Me: yes, great idea! That thing is brilliant!!!
*three weeks later*
Friend: we still good for that thing next week?!!
Me: yes I’m really looking forward to that thing!!!
*day of that thing*
Me: oh no
As a teen: hiding in the shed, secretly drinking.
As a dad: hiding in the shed, secretly drinking.
Him: Let’s grill this steak
Me: *slams table, screams at steak* WHO SOLD YOU THE DRUGS
Him: that’s not-
Me: Refusing to talk? BIG MISTEAK
Some of my friends have really unattractive children and I don’t say a word I just carry this heavy cross
If you text your boss that you can’t come in and include the poop emoji, he doesn’t ask any questions.
they say plastic straws are ruining the ocean, so i’ve started throwing mine in the garbage instead
iPhone 8 is like your ex coming back after a year saying they changed, you give them another a chance and realize they’re basically the same
Some ppl like I TRUST ONLY YOU WITH MY SECRET DONT TELL ANYBODY and then go tell it to 10 ppl
[campfire]
And that’s when he realized… HE FORGOT TO ENABLE WIFI AND WATCHED 5 SEASONS USING HIS DATA PLAN
[everyone screams in terror]
Eating vegetables after a failed attempt at picking up your shirt with your toes.
*whispers* forlorn corn.
Women and electronics aren’t very similar until they both freak out on you for throwing water on them while they’re in “sleep mode”.
Nurse: how’s that helping his heart?
Surgeon: [stitching clock into patient’s chest] IT HEALS ALL WOUNDS KAREN
Thursday, 4:01pm
“Still there.”
“Yep.”
“Looks blue.”
“It certainly does.”
“Wet too.”
“Totally.”
“See you next week?”
“Count on it.”
Whoa whoa whoa… I was stalking her first buddy…
You’re like a first job.
No one likes you but at least you’re a learning experience.
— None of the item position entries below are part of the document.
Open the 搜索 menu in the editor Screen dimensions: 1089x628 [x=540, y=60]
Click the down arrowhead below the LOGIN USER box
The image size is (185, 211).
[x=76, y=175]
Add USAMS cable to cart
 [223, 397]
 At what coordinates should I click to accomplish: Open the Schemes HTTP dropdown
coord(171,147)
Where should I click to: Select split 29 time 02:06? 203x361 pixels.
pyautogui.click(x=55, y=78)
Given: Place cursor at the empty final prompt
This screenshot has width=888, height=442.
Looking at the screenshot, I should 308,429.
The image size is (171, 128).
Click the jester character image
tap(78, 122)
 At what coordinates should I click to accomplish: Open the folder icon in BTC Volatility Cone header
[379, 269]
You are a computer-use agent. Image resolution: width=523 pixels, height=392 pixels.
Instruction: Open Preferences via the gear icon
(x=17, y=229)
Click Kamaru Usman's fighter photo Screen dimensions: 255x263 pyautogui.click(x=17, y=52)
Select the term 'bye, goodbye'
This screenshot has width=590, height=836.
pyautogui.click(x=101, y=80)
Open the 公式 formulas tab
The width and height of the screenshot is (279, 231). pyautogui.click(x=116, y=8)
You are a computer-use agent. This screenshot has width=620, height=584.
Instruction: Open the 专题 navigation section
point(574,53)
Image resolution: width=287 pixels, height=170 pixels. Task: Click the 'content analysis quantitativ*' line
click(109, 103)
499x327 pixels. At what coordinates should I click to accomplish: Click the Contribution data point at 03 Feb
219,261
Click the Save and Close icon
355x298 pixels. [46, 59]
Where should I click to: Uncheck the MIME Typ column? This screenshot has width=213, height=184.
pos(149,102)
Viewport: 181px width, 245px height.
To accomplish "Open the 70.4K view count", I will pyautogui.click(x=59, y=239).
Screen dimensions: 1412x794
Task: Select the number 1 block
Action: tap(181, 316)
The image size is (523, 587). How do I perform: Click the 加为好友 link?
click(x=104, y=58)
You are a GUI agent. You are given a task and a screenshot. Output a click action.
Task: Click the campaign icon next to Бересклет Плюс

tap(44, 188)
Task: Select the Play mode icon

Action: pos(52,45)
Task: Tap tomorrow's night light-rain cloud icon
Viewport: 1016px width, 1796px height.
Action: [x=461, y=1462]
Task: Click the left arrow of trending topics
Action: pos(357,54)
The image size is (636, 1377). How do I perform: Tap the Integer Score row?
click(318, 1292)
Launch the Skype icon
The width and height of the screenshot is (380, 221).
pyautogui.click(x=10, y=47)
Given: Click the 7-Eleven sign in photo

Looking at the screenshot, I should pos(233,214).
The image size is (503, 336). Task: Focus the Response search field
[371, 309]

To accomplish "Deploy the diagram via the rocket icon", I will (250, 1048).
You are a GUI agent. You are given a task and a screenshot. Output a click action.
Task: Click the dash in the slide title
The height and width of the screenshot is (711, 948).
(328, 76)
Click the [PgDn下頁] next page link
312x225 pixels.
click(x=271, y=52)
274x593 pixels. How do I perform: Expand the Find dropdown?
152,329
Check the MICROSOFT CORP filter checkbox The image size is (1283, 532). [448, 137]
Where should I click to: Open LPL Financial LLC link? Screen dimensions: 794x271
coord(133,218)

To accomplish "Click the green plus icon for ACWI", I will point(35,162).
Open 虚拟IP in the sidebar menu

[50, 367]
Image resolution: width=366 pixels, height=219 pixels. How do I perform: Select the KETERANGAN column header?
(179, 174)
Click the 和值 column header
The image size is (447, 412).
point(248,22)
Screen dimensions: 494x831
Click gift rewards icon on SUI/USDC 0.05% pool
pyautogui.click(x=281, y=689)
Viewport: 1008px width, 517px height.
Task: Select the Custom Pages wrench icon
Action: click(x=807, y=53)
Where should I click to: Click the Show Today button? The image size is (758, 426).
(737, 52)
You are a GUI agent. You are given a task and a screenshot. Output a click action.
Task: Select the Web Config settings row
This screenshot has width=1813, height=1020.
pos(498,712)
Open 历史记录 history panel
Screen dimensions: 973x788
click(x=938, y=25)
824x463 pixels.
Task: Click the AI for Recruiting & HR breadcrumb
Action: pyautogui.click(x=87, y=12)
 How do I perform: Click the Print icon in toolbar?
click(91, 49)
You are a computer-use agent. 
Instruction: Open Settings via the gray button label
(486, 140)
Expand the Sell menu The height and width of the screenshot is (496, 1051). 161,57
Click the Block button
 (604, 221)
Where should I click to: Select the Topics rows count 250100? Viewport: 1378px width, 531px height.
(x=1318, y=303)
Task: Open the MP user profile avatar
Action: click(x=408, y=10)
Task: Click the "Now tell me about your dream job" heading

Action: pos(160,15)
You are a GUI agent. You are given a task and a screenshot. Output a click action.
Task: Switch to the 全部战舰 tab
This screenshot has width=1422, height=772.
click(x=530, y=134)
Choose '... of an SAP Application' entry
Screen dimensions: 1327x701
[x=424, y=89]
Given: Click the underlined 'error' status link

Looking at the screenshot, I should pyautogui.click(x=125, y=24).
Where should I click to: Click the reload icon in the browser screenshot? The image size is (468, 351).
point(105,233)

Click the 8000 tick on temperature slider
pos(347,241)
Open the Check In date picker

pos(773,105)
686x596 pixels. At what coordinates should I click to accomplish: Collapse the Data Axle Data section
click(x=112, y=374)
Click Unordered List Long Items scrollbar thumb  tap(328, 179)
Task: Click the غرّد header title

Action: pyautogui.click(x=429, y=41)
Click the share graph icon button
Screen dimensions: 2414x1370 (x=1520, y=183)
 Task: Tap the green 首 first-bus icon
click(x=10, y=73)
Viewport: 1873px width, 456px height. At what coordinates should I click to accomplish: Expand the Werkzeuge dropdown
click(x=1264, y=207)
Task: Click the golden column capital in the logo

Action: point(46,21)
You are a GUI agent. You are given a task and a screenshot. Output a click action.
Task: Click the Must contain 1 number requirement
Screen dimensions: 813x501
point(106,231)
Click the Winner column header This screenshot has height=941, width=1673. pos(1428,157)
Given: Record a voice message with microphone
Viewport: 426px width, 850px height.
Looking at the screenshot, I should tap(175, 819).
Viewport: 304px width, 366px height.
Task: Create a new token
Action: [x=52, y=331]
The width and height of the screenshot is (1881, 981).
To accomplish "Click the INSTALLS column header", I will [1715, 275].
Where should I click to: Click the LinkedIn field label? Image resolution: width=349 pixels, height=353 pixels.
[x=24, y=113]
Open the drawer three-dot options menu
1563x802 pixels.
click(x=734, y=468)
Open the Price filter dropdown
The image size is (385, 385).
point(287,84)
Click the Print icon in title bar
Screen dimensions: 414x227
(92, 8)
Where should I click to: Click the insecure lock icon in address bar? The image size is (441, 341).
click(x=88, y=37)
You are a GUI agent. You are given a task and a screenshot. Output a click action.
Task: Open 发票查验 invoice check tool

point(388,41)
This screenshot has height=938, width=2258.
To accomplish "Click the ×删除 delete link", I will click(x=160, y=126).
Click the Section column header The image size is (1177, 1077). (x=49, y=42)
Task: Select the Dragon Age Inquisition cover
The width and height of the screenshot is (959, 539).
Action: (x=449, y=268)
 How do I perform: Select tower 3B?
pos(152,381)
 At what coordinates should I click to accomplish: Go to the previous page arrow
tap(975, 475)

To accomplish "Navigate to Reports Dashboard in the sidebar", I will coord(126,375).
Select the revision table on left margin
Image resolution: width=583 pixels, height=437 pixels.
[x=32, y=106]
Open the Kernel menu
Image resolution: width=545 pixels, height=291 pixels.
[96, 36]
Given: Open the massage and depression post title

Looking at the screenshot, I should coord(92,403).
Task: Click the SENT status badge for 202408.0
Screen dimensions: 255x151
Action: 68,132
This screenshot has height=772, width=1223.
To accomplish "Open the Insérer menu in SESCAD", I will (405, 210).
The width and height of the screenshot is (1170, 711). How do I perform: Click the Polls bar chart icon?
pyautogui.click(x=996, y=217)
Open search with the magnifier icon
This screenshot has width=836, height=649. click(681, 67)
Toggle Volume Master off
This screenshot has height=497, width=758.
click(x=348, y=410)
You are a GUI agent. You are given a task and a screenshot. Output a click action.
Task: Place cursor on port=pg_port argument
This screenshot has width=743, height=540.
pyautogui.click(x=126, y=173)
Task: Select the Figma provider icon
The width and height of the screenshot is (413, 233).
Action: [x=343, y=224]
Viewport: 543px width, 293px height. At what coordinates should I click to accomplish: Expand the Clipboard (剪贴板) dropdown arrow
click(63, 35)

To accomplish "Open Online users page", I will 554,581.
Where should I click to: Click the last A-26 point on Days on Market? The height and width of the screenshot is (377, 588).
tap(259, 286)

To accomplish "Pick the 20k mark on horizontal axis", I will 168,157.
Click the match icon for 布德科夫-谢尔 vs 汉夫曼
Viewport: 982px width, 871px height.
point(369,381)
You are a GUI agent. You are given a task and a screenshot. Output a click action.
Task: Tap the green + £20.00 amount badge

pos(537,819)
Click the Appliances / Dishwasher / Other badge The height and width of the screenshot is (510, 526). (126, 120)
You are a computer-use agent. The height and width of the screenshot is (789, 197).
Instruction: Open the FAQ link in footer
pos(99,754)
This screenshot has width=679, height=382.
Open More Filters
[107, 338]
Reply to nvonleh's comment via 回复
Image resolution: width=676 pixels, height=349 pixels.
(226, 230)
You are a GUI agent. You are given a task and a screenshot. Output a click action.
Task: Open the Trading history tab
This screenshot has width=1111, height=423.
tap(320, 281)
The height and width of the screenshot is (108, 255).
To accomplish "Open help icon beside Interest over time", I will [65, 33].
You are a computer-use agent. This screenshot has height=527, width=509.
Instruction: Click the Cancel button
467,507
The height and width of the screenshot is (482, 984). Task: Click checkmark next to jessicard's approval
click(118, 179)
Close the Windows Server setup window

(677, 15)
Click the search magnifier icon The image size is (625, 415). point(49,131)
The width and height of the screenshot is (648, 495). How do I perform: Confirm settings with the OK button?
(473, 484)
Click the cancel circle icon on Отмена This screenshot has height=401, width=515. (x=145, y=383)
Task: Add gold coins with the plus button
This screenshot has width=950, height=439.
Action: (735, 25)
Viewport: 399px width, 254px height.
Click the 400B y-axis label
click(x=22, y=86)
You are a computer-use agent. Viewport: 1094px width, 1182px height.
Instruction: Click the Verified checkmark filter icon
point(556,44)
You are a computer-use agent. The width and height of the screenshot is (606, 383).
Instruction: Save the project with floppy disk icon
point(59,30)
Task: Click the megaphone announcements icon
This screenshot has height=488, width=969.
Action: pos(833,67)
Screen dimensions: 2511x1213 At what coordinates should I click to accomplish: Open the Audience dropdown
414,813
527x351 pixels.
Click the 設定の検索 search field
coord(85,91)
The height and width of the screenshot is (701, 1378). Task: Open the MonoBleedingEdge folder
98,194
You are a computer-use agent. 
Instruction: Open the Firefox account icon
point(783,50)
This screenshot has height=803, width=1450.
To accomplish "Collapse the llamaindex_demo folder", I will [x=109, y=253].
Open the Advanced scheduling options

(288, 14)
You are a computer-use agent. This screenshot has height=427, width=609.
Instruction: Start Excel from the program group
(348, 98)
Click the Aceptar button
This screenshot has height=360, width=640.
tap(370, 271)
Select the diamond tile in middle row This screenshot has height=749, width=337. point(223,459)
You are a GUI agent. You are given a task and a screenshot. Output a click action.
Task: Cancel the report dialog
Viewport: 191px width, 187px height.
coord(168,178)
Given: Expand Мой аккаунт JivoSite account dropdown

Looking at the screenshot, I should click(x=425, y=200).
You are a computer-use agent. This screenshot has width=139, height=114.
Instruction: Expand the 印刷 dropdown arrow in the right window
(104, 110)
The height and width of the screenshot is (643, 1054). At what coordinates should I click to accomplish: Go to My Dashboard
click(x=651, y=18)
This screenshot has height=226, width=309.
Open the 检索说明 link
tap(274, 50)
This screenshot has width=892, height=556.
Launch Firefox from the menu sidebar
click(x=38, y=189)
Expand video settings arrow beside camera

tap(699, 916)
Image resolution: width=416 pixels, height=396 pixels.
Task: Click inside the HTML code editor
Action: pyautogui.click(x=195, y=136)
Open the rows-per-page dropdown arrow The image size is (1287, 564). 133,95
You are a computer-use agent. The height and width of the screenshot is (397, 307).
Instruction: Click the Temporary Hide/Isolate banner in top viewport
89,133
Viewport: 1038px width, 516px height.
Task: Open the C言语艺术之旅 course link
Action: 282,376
ME: *moistens lips with tongue*
DENTIST: don’t ever do that to me again
All I’m saying is, if boring people to death was a real thing, I’d be a dangerous man.
me: what’s your name?
alien: it cannot be pronounced by your earth tongue
me: is it jeff?
alien:
me:
alien: I didn’t know you could do j sounds it actua—it is jeff
There’s 2 types of people in this world, the people who proofread their Tweets, and the rest of us.
Me: Sorry I don’t talk much.
Date: It’s okay. I don’t listen much.
There is no longer any distinction between Nicolas Cage’s movies and Nicolas Cage’s life.
Doctor: We’re going to perform open heart surgery on you.
Me: Oh no…my feels will escape!
After spending 20 minutes trying to get my girlfriends bra off, I decided to give up.
I wish I’d never put it on in the first place..
My workout was getting me down so i filled my Swiss ball with helium
Protect yourself from bank failures by not having any money in the first place
The opening ceremony for our ribbon repair business was pretty confusing.